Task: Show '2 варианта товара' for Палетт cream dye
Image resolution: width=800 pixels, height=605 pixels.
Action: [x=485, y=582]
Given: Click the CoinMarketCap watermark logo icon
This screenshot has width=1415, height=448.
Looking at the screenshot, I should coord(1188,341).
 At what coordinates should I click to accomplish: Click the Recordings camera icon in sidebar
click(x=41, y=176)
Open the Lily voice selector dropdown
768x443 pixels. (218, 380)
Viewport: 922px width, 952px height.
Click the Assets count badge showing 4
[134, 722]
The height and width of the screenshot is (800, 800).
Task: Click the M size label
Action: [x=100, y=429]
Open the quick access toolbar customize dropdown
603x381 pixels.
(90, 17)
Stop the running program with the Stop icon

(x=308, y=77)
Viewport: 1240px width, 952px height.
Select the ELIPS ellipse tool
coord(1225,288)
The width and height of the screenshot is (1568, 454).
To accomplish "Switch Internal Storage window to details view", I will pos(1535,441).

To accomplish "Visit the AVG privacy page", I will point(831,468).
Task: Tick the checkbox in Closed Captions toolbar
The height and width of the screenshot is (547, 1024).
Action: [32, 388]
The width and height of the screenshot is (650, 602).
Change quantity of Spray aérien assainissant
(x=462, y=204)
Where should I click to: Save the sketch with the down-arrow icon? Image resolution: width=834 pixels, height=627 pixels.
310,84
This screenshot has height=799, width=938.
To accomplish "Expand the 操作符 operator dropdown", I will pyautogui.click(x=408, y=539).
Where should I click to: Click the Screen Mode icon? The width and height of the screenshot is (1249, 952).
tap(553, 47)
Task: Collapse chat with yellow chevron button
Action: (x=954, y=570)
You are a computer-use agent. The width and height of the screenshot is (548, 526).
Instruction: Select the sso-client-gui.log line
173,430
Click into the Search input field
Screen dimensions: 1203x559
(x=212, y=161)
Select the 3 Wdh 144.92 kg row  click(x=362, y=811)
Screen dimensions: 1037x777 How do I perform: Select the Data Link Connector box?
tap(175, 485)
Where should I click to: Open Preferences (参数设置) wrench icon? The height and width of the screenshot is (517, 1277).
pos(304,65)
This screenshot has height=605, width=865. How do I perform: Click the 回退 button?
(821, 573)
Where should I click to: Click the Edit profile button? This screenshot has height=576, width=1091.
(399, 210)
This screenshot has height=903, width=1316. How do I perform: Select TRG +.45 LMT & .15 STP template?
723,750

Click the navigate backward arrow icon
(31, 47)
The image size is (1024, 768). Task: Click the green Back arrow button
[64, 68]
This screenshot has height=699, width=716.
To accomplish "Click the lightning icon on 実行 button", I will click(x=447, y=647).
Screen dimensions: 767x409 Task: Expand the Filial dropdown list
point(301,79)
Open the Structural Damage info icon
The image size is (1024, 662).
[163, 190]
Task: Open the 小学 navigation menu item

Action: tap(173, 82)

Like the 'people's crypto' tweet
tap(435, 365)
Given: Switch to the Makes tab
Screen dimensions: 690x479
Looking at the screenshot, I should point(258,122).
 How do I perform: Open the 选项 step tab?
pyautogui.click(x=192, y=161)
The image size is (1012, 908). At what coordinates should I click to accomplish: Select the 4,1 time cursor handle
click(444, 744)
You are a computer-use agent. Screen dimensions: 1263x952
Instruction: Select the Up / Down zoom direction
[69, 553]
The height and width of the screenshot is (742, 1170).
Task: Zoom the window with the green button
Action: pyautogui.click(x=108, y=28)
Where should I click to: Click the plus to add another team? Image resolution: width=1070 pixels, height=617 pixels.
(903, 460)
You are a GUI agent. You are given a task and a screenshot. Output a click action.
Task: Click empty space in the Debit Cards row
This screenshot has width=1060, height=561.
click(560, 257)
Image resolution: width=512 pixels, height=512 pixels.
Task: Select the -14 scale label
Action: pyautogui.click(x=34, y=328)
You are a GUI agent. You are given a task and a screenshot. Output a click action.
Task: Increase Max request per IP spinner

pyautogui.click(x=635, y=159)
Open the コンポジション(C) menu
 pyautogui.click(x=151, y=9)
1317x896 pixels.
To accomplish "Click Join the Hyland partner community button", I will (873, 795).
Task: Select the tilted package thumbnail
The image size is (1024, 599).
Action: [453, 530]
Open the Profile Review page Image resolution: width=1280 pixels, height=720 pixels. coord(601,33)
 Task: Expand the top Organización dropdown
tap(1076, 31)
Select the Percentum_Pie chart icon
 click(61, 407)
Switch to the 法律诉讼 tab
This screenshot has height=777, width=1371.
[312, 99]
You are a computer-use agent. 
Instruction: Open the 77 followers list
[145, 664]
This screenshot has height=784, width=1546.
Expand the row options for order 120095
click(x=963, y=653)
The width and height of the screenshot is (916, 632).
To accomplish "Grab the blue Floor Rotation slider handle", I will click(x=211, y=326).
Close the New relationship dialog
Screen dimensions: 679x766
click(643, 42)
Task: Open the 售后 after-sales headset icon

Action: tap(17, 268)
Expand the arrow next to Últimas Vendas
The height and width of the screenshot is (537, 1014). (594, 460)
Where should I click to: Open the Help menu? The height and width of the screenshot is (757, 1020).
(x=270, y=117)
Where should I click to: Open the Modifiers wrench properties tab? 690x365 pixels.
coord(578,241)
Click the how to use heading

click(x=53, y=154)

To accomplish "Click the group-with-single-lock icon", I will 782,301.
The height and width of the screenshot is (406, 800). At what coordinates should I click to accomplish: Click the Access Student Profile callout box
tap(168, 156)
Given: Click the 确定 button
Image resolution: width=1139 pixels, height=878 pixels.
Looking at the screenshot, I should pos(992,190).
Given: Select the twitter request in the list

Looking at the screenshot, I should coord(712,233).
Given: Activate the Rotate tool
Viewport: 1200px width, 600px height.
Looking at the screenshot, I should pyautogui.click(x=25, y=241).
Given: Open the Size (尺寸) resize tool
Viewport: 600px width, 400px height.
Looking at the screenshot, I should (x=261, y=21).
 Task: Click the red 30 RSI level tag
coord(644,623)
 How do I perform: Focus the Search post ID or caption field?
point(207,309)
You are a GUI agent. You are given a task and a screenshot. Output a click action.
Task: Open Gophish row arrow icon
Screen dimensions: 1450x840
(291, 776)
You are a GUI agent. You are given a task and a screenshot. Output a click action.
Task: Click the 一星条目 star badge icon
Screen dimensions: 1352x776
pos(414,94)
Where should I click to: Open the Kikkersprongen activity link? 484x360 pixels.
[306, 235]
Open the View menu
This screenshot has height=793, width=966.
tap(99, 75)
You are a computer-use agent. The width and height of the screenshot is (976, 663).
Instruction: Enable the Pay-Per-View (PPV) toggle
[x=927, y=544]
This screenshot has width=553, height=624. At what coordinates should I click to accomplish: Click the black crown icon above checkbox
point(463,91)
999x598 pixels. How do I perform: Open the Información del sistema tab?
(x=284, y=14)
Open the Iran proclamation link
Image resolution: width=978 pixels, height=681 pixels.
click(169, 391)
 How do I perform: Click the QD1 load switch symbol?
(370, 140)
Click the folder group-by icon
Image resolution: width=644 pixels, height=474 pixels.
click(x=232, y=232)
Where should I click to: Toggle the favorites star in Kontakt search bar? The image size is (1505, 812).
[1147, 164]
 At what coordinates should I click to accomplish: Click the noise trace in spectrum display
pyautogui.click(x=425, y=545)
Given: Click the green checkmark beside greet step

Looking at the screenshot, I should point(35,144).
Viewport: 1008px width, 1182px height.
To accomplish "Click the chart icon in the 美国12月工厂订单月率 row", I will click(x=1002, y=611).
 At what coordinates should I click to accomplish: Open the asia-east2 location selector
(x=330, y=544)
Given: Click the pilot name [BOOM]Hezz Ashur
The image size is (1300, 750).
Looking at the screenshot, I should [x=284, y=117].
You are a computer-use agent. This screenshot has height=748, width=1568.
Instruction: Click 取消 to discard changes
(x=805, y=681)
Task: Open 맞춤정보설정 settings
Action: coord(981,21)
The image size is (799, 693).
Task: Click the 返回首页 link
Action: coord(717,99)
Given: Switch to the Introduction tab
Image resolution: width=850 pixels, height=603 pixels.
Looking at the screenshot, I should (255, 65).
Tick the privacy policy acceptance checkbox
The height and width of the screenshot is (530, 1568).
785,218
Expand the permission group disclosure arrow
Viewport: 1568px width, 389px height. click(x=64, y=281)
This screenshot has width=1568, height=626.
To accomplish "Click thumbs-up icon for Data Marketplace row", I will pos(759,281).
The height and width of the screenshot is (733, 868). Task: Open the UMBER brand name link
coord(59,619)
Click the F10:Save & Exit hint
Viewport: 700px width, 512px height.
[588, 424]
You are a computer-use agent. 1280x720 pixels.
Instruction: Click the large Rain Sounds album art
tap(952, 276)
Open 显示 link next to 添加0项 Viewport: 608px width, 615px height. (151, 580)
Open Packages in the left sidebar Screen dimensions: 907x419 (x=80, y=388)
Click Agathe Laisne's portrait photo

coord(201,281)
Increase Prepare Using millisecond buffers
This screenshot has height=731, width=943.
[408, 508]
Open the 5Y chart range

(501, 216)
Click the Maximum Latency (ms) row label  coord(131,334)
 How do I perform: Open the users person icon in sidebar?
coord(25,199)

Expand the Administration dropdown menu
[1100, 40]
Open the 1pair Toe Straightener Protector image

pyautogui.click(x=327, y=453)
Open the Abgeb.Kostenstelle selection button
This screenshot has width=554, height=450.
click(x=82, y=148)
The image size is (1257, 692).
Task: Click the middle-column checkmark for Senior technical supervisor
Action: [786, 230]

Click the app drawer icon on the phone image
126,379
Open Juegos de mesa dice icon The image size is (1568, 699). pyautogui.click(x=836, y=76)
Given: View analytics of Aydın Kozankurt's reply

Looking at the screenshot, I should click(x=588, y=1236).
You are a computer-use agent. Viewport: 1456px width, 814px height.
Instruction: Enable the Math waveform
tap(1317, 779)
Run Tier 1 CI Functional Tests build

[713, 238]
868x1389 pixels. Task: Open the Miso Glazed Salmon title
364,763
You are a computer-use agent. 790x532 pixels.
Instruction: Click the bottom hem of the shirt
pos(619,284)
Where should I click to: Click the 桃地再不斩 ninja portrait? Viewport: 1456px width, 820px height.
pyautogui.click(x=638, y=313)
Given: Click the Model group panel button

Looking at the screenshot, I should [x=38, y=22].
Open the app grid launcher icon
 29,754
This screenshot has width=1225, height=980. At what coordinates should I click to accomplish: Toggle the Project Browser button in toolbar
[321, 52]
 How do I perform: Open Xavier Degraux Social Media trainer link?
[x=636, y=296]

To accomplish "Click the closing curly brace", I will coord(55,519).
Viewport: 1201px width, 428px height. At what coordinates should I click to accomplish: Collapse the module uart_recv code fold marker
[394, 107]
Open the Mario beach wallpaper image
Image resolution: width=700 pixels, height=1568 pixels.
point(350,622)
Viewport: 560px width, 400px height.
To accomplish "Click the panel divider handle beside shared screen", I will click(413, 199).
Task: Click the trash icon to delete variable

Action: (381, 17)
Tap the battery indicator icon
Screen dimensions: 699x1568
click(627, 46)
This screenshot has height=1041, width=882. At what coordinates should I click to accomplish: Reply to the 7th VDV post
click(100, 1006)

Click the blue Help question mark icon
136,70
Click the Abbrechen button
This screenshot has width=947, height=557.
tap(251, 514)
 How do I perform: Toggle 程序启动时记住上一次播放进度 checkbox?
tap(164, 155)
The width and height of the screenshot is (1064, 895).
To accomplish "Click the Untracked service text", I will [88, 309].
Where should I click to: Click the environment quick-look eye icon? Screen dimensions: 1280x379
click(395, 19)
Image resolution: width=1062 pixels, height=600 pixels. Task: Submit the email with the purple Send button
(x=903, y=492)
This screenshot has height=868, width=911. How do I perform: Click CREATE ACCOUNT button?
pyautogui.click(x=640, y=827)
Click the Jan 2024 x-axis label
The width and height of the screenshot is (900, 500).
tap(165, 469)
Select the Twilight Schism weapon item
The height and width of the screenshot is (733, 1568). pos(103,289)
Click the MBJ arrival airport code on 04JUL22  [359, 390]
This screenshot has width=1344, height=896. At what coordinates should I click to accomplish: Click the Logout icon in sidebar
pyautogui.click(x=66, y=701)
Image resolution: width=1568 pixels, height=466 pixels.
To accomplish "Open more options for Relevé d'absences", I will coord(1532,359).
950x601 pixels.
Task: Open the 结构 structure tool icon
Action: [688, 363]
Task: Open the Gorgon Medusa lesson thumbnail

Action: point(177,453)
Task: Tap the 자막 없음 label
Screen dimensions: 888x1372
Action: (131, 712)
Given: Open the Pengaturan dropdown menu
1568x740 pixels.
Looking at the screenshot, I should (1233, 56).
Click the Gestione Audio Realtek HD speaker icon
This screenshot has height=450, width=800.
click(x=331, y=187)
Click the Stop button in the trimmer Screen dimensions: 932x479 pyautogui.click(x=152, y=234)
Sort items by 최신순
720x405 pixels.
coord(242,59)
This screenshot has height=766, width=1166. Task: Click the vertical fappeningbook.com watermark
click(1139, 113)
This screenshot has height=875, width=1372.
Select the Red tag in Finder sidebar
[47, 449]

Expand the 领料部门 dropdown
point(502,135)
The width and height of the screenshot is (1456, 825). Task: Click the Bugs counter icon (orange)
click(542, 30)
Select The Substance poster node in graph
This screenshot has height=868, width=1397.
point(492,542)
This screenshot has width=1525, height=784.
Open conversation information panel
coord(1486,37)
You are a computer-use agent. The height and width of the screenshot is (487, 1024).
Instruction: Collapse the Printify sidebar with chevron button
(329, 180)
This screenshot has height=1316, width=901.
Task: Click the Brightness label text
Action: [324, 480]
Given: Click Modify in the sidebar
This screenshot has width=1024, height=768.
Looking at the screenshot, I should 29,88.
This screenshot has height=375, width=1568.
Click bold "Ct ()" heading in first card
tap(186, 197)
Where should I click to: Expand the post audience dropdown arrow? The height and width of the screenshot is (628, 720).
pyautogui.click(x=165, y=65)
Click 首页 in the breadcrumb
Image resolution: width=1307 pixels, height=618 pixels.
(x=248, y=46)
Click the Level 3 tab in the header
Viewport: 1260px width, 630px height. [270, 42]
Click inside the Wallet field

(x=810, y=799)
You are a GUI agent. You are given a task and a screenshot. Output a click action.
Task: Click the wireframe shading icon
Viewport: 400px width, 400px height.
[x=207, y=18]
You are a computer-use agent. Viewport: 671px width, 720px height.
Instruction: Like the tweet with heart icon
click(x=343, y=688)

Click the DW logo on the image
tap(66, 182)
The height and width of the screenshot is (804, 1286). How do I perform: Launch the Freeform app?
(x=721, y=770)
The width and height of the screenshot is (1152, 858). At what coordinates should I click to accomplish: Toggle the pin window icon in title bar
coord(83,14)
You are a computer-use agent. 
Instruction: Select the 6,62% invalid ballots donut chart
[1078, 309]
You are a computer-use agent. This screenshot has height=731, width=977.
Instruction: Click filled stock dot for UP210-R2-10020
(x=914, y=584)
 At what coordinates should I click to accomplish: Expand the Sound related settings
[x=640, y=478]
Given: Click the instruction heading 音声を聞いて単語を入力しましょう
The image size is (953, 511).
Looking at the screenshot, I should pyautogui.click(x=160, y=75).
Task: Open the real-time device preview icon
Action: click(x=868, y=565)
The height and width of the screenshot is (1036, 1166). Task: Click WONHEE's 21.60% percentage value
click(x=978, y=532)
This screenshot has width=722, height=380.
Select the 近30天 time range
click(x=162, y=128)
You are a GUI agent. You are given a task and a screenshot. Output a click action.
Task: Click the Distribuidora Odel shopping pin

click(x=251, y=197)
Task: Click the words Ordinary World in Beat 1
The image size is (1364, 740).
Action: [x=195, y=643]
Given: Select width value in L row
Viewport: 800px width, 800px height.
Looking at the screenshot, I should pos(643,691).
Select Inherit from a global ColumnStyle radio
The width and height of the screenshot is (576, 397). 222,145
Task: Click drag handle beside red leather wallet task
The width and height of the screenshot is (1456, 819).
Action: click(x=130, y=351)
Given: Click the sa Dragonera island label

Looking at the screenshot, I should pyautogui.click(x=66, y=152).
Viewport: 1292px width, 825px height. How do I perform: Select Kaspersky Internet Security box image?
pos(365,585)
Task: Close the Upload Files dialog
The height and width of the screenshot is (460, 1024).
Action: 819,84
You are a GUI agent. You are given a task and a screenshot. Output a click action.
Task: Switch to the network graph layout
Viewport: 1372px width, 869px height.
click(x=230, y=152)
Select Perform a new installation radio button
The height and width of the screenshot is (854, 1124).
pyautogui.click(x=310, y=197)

────────────────────

EXERCISE DESCRIPTION: Some lines contain the word "computer". Pull each one out of the listing.

SOLVED EXERCISE:
You are a computer-use agent. The width and height of the screenshot is (548, 526).
You are a computer-use agent. Screen dimensions: 1263x952
You are a computer-use agent. 
You are a computer-use agent. The width and height of the screenshot is (976, 663).
You are a computer-use agent. This screenshot has height=748, width=1568.
You are a computer-use agent. 1280x720 pixels.
You are a computer-use agent. Viewport: 1456px width, 814px height.
You are a computer-use agent. 790x532 pixels.
You are a computer-use agent. The height and width of the screenshot is (487, 1024).
You are a computer-use agent. Viewport: 671px width, 720px height.
You are a computer-use agent. 
You are a computer-use agent. This screenshot has height=731, width=977.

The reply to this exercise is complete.